Language Ideology in Vietnam from Linguistic Landscape Perspective

  • Author / Creator
    Tran, Tu
  • In light of scarce research on language ideology in post-reform Vietnam and the field’s current literature which shows excessive focus on top-down ideologies (the view from above) indicated in state-sponsored language policies and inadequate attention to bottom-up ideologies (the view from below) embedded in actual language practice, this dissertation sets out to investigate language ideologies of Vietnamese people as constructed and mediated through signage and interview interaction. The combination of these two types of data renders a simultaneous identification of ideologies in both language practice and metalinguistic talk.
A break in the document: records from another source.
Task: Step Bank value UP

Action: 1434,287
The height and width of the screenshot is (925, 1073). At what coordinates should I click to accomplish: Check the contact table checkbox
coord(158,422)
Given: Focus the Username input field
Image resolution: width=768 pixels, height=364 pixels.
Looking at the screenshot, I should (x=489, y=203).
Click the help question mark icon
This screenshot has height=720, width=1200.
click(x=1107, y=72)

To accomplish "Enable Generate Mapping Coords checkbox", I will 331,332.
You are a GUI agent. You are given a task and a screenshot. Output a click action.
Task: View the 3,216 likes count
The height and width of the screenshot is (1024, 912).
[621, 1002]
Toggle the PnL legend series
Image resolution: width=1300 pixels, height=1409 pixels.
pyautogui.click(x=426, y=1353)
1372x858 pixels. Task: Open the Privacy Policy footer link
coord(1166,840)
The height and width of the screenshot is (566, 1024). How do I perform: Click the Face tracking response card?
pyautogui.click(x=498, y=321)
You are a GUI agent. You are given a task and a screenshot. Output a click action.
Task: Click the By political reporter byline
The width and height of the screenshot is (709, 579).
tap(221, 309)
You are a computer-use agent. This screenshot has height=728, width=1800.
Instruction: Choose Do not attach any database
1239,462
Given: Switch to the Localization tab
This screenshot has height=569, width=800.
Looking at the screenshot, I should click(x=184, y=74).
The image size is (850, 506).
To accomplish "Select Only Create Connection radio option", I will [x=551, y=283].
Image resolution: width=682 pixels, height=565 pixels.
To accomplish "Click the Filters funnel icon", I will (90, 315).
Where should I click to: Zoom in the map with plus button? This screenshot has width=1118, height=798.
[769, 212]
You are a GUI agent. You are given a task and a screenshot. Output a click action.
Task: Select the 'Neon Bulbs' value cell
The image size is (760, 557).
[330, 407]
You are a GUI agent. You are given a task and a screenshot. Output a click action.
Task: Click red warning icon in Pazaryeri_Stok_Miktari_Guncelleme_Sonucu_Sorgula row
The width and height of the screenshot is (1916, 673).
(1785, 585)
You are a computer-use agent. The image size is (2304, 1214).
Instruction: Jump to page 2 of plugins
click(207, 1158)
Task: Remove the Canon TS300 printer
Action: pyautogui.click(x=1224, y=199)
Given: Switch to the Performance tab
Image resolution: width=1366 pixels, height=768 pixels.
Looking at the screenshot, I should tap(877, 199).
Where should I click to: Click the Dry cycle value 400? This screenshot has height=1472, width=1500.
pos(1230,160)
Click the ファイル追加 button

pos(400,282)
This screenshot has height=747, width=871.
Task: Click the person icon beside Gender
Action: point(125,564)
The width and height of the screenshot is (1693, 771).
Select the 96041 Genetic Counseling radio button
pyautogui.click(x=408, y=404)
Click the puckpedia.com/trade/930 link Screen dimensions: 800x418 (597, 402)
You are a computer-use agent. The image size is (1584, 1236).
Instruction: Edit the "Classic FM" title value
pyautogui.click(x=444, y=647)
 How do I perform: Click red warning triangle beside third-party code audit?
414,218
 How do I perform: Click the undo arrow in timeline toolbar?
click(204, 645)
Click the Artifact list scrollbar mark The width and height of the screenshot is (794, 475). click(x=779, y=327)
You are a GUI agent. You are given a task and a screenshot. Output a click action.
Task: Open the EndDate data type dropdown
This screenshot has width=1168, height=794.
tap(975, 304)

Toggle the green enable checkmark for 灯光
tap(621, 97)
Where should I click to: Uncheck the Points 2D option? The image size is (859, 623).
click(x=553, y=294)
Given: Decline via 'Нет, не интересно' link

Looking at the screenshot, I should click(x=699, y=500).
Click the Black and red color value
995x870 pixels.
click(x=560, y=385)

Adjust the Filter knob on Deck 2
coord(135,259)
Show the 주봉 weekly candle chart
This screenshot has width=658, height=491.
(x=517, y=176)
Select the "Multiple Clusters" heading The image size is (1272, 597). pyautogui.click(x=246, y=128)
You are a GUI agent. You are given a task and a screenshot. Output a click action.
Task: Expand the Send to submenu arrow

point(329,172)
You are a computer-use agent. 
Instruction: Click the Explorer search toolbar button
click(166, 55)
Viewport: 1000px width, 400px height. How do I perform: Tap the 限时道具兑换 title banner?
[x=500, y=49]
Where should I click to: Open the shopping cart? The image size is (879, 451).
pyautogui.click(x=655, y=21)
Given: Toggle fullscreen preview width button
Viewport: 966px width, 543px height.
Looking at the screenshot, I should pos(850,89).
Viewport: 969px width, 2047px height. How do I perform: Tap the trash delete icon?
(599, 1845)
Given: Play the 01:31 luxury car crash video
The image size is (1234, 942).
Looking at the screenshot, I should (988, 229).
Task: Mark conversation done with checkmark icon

    The first dataset has been collected from three neighbourhoods in the city of Hanoi and analyzed using a triangulation of ‘geosemiotics’ (the framework that studies meaning of signs in the material world) (Scollon & Scollon, 2003) and ELLA (the ethnographic linguistic landscape analysis) (Blommaert, 2013; Blommaert & Maly, 2016, 2019). The second dataset, which includes interviews with local shopkeepers and residents in these neighbourhoods, has been analyzed using the ‘language attitudes in interaction’ approach (Dailey-O’Cain, 2017; Liebscher & Dailey-O’Cain, 2009) supported by the ‘positioning’ theory (Davies & Harré, 1990).
    The results indicate that language ideologies become entangled with two reversing ideological propensities in Vietnamese society defined respectively by a promotion of reform and a revitalization of tradition. The findings demonstrate that language ideologies of Vietnamese people mediate their endeavours to reconcile an embrace of regional modernity with an awareness of upholding and renegotiating national and cultural identity. This dissertation contributes to knowledge on the multiplicity of language ideologies and realizes the potential of using linguistic landscape as an effective interdisciplinary approach to language ideology and identity construction. Moreover, it provides further insightful understanding of global English and cultural flows in the globalizing Southeast Asia.

  • Subjects / Keywords
  • Graduation date
    Fall 2021
  • Type of Item
  • Degree
    Doctor of Philosophy
  • DOI
  • License
    This thesis is made available by the University of Alberta Libraries with permission of the copyright owner solely for non-commercial purposes. This thesis, or any portion thereof, may not otherwise be copied or reproduced without the written consent of the copyright owner, except to the extent permitted by Canadian copyright law.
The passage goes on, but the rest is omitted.